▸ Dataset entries
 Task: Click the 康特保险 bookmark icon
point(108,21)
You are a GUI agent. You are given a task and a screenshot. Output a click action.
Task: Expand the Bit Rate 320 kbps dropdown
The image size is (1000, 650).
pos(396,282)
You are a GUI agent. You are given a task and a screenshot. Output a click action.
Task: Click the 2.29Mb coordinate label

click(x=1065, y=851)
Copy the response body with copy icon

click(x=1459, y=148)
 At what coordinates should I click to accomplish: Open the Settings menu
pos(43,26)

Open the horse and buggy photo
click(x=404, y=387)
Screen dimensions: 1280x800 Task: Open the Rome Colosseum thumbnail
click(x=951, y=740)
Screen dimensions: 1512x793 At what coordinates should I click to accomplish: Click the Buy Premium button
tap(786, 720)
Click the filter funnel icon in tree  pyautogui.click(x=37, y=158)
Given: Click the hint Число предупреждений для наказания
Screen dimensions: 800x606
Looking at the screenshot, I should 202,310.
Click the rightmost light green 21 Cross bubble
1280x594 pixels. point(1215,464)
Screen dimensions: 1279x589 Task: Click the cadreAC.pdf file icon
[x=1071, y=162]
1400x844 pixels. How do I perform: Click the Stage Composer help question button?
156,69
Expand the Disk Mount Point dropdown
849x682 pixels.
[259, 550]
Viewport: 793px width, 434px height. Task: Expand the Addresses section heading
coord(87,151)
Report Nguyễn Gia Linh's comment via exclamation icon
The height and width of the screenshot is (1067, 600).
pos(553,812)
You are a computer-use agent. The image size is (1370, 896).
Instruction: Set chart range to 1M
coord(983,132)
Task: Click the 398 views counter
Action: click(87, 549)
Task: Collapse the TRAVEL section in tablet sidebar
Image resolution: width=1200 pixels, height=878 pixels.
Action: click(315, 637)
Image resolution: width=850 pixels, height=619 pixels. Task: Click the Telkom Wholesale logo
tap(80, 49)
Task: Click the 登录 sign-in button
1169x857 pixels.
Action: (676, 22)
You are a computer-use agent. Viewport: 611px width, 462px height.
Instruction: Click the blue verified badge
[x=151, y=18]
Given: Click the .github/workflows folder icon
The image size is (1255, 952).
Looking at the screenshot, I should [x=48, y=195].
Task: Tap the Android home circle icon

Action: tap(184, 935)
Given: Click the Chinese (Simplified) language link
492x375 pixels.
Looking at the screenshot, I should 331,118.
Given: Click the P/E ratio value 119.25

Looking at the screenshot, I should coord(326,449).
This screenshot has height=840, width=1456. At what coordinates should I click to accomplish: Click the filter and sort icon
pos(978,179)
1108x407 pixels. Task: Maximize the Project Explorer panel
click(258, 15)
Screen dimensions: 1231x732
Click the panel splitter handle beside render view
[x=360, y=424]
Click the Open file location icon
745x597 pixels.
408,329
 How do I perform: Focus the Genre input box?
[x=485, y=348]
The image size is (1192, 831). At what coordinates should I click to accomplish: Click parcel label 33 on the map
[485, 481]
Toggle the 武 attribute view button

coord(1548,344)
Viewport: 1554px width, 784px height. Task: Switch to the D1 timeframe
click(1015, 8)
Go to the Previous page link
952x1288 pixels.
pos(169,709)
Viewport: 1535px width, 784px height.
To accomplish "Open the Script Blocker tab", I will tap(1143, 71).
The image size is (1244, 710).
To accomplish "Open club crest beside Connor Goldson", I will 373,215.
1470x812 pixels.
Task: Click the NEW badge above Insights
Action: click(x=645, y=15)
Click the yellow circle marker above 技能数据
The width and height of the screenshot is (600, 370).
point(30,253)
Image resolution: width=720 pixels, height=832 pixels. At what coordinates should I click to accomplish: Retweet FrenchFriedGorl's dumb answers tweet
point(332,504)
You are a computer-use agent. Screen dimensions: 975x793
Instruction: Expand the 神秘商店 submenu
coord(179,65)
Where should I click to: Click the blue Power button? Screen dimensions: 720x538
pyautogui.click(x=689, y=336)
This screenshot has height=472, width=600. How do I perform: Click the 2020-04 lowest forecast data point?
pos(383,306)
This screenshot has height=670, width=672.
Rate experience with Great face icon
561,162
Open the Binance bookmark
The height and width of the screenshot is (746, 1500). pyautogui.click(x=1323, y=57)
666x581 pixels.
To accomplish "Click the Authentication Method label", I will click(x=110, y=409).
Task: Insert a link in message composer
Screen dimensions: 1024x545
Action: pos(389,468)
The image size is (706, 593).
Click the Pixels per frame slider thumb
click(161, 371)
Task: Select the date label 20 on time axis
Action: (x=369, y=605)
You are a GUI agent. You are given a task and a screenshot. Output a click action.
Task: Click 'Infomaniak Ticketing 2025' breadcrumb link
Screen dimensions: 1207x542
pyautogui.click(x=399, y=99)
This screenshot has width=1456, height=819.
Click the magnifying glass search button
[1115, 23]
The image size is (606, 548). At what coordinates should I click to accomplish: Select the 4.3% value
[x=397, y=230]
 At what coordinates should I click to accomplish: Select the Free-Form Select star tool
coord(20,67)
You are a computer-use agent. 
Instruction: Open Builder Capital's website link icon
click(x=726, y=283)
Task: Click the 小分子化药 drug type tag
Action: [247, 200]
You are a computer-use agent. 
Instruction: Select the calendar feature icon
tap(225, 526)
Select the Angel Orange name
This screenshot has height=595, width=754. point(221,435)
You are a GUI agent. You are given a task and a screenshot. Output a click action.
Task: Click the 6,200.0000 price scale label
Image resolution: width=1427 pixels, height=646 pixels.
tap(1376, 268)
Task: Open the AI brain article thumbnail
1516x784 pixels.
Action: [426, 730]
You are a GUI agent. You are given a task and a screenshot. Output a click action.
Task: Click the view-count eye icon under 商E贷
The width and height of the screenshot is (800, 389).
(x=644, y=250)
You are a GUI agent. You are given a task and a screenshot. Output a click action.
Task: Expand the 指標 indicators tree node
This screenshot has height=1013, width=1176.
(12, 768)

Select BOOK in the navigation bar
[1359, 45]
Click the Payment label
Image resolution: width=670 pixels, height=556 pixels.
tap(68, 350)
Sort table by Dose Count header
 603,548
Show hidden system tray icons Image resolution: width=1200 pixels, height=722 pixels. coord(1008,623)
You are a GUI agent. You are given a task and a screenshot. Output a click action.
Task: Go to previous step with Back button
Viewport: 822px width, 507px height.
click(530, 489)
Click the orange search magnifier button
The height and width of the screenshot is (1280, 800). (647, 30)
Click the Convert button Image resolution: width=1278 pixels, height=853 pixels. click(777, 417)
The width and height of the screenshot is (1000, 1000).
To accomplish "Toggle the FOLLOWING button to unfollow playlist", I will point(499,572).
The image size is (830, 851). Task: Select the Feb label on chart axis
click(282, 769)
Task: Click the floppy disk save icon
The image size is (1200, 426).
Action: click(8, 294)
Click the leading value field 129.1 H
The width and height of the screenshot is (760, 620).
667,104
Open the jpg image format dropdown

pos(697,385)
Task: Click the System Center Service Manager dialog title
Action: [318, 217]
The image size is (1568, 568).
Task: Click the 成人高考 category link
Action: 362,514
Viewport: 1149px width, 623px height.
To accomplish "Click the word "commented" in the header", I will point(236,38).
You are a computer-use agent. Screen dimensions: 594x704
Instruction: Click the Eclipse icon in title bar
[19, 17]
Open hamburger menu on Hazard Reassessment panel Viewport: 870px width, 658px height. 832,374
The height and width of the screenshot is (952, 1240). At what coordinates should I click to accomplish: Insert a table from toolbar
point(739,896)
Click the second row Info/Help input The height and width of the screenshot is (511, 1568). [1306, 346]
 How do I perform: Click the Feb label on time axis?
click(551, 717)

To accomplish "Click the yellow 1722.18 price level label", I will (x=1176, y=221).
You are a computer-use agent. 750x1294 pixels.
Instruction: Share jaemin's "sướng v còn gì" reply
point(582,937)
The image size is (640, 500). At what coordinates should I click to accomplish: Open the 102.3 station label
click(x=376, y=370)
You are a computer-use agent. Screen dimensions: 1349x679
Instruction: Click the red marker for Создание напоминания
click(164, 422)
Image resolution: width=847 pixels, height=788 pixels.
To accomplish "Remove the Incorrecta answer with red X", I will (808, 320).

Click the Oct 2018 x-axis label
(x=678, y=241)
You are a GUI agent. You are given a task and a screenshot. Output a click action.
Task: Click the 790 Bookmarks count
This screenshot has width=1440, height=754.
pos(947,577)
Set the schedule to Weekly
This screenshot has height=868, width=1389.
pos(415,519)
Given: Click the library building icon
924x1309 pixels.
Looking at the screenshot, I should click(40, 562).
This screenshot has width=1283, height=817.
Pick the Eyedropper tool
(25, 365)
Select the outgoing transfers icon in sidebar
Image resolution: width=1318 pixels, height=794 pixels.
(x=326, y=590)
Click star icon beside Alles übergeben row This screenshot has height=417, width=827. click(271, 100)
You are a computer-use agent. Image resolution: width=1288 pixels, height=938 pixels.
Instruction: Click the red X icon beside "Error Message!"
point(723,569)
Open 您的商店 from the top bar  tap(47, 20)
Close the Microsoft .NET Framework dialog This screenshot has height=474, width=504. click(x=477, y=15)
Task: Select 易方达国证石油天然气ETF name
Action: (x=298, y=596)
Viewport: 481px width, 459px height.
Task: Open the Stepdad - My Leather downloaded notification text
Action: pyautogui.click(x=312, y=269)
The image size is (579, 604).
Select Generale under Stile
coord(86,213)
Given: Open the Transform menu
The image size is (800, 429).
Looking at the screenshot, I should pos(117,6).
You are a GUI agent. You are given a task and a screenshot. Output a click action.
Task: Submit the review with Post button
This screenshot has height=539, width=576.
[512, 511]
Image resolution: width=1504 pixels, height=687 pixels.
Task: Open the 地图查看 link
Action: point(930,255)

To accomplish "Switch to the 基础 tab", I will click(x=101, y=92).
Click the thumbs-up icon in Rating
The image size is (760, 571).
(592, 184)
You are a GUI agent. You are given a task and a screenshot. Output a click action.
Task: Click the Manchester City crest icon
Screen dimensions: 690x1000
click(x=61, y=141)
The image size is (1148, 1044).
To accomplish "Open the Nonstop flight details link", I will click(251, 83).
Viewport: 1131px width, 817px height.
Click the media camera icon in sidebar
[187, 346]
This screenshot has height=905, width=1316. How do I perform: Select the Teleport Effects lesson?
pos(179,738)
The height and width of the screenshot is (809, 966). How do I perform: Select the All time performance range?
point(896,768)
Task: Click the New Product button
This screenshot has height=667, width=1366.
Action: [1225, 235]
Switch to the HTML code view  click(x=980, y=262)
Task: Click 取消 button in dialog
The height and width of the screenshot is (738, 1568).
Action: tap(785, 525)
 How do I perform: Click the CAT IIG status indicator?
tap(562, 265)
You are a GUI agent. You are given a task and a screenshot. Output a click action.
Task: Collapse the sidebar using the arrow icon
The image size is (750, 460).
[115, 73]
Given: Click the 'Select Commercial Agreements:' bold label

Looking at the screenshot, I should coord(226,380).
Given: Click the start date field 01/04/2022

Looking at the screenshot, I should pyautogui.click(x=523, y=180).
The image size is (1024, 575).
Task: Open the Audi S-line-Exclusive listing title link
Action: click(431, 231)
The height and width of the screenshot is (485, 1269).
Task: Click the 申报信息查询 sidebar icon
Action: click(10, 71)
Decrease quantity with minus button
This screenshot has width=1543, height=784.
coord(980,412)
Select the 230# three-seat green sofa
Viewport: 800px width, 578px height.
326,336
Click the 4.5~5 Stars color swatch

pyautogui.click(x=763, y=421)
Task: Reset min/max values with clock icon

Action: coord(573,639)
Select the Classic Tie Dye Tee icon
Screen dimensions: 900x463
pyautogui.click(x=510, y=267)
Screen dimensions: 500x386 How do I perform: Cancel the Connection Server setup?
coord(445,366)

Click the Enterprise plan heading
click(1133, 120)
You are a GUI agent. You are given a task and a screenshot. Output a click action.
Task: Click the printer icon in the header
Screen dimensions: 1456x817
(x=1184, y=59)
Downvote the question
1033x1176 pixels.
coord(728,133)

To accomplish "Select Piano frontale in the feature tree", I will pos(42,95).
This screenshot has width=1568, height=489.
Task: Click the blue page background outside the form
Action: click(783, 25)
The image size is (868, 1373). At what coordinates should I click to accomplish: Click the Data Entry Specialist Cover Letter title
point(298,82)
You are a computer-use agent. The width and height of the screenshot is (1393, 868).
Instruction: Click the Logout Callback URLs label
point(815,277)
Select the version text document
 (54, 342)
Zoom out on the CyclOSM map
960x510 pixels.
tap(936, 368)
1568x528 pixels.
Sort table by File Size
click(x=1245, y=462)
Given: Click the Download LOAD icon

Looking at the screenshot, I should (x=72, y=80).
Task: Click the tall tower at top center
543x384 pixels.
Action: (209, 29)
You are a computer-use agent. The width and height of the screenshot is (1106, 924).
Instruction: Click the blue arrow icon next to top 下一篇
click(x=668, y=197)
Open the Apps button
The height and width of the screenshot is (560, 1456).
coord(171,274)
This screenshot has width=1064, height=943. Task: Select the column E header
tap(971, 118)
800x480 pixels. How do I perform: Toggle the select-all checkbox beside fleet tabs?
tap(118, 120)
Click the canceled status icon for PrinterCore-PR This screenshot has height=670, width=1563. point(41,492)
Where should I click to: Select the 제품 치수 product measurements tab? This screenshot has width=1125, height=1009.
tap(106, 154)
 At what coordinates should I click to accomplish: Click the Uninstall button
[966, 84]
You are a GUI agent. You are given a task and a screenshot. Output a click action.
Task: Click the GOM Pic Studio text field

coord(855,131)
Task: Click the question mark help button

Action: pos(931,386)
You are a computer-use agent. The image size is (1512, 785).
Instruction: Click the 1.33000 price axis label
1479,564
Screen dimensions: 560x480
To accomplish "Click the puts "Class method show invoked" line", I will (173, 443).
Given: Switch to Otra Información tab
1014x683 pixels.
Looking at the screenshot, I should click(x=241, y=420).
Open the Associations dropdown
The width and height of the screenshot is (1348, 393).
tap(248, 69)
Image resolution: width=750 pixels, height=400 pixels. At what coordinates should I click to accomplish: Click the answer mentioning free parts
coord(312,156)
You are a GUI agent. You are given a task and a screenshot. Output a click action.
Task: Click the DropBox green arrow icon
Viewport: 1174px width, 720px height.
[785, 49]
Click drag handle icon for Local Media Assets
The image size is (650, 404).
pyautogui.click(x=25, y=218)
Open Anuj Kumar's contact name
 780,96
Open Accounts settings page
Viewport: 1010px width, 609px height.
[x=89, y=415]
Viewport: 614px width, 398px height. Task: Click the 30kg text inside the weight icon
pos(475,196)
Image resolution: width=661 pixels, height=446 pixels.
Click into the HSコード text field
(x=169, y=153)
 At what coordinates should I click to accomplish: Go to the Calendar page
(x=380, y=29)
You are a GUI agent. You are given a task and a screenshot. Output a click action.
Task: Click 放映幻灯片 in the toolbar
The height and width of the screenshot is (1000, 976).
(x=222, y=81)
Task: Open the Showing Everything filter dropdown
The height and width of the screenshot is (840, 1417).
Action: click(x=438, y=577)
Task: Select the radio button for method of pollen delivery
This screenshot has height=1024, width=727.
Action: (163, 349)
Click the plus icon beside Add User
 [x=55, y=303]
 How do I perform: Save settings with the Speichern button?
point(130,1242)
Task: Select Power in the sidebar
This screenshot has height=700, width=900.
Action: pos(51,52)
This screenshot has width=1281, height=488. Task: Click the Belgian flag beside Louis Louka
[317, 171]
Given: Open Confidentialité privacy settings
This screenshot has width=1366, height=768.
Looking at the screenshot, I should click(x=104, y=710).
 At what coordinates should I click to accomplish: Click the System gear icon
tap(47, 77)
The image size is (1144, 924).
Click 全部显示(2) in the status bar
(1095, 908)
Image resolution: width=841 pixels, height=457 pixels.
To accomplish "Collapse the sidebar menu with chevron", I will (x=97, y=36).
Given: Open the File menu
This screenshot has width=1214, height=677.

▸ WHAT YOU NEED TO DO
Return exactly the lines above from the line that has "Image resolution: width=670" through the line that has "Task: Go to previous step with Back button", inclusive, and nothing else.

▸ RESPONSE TO THIS EXERCISE
Image resolution: width=670 pixels, height=556 pixels.
tap(68, 350)
Sort table by Dose Count header
 603,548
Show hidden system tray icons Image resolution: width=1200 pixels, height=722 pixels. coord(1008,623)
You are a GUI agent. You are given a task and a screenshot. Output a click action.
Task: Go to previous step with Back button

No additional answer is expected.